Question

If 60 ml of water contains 12% of chlorine, how much water must be added in order to create a 8% chlorine solution?

Answer

**step1** Understanding the initial amount of chlorine

The problem states that we have 60 ml of water that contains 12% of chlorine. We need to find out how much actual chlorine is in this solution.
To find 12% of 60 ml, we can first find 1% of 60 ml.
1% of 60 ml is $$60 \div 100 = 0.6$$ ml.
Now, to find 12% of 60 ml, we multiply the amount for 1% by 12.
Amount of chlorine = $$0.6 \text{ ml} \times 12 = 7.2$$ ml.

**step2** Understanding the goal for the chlorine amount

The problem asks how much water must be added to create an 8% chlorine solution.
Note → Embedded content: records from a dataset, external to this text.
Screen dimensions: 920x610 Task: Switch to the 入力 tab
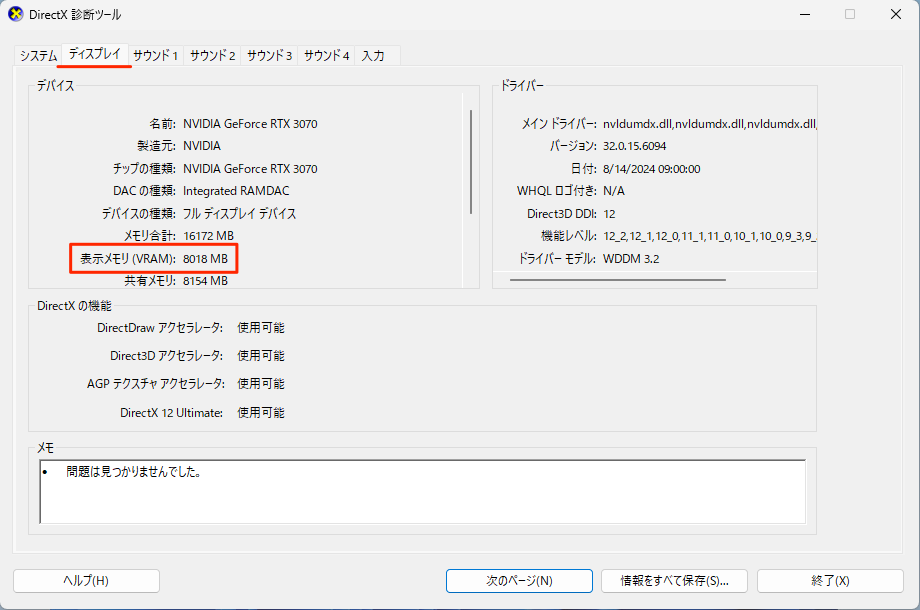pos(376,57)
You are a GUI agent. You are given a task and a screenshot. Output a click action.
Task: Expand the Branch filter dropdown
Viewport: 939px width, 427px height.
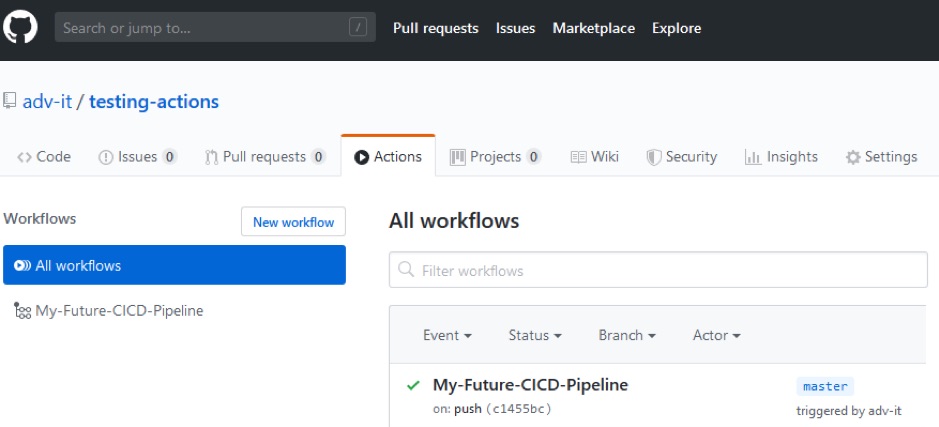627,336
This means that the amount of chlorine, which is 7.2 ml, will now represent 8% of the *new* total volume of water. The amount of chlorine itself does not change, only the total volume of the solution changes because water is added.

**step3** Calculating the new total volume of the solution

We know that 7.2 ml of chlorine represents 8% of the new total volume.
To find the total volume (100%), we can first find what 1% of the new solution is.
If 8% of the new solution is 7.2 ml, then 1% of the new solution is $$7.2 \text{ ml} \div 8 = 0.9$$ ml.
Now, to find the full 100% of the new solution, we multiply the amount for 1% by 100.
New total volume = $$0.9 \text{ ml} \times 100 = 90$$ ml.

**step4** Calculating the amount of water to be added

The initial volume of the solution was 60 ml. The new total volume of the solution needs to be 90 ml.
To find out how much water must be added, we subtract the initial volume from the new total volume.
Amount of water to be added = New total volume - Initial volume
Amount of water to be added = $$90 \text{ ml} - 60 \text{ ml} = 30$$ ml.